-- About this task --
When you reach the line holding "You are a computer-use" in the material below, return that line and each one after it, word for word, with the pictures dropped.

-- The data --
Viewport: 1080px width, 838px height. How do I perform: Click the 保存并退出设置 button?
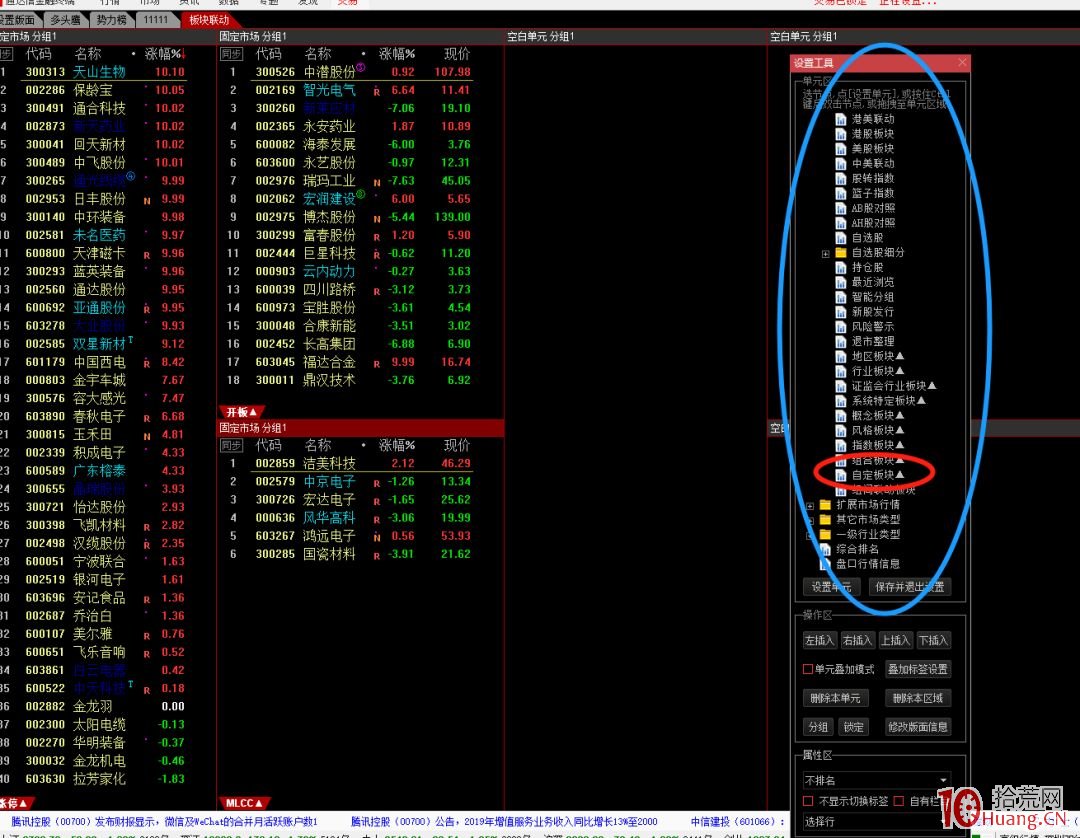908,587
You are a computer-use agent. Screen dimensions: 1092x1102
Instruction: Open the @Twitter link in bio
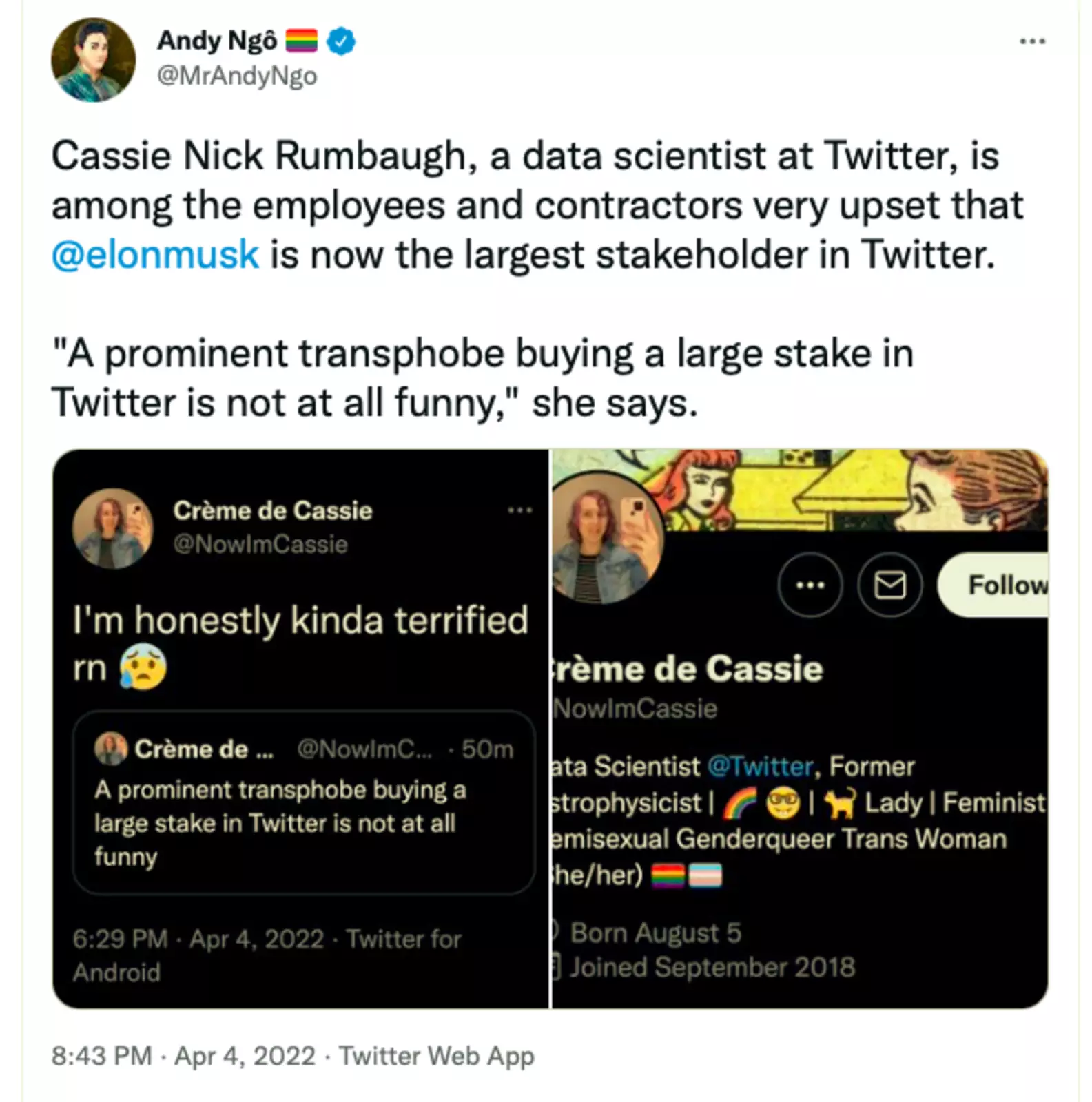point(761,766)
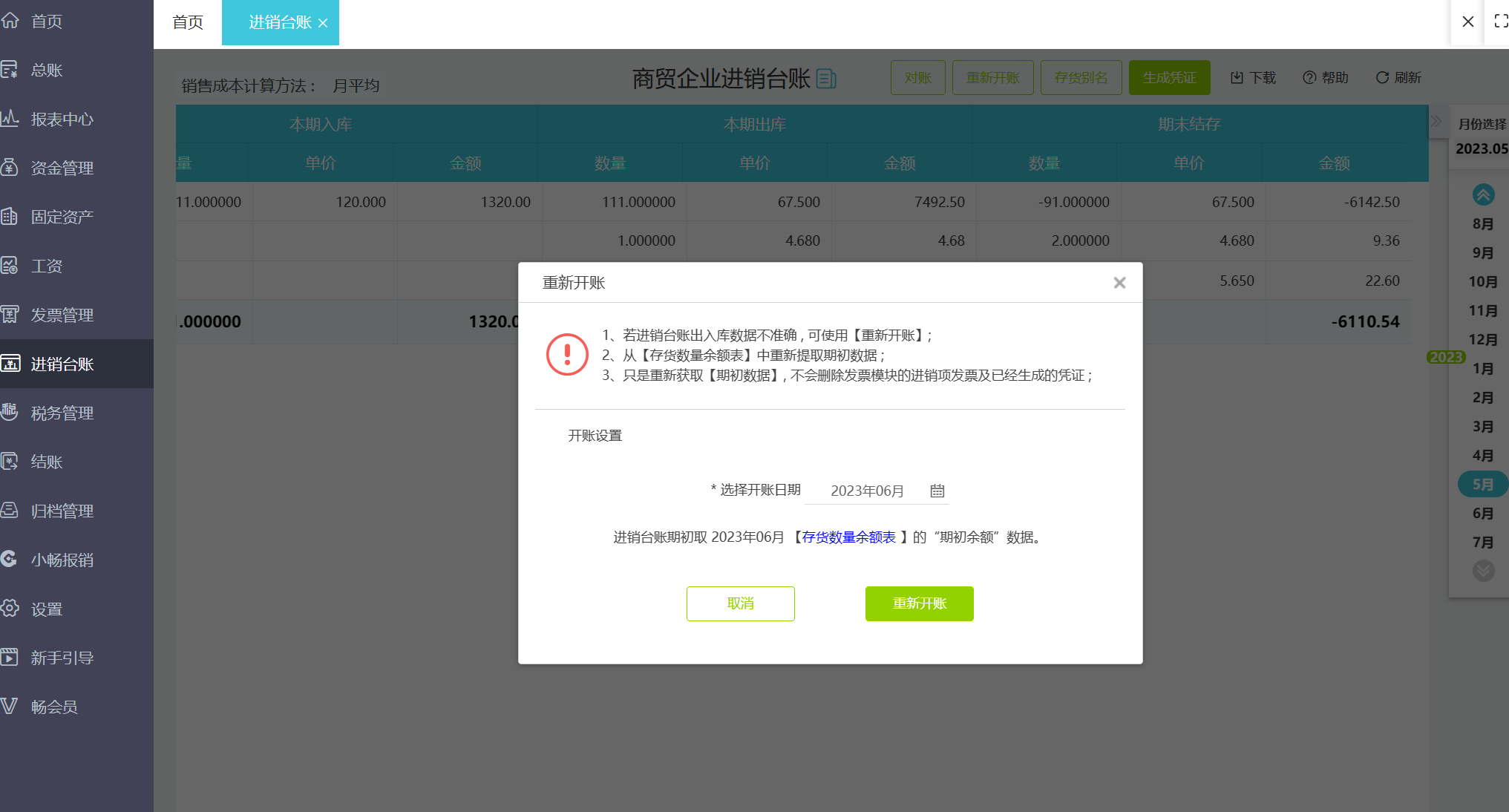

-- Exercise answer --
You are a computer-use agent. Screen dimensions: 1092x1102
Instruction: Open the @Twitter link in bio
point(761,766)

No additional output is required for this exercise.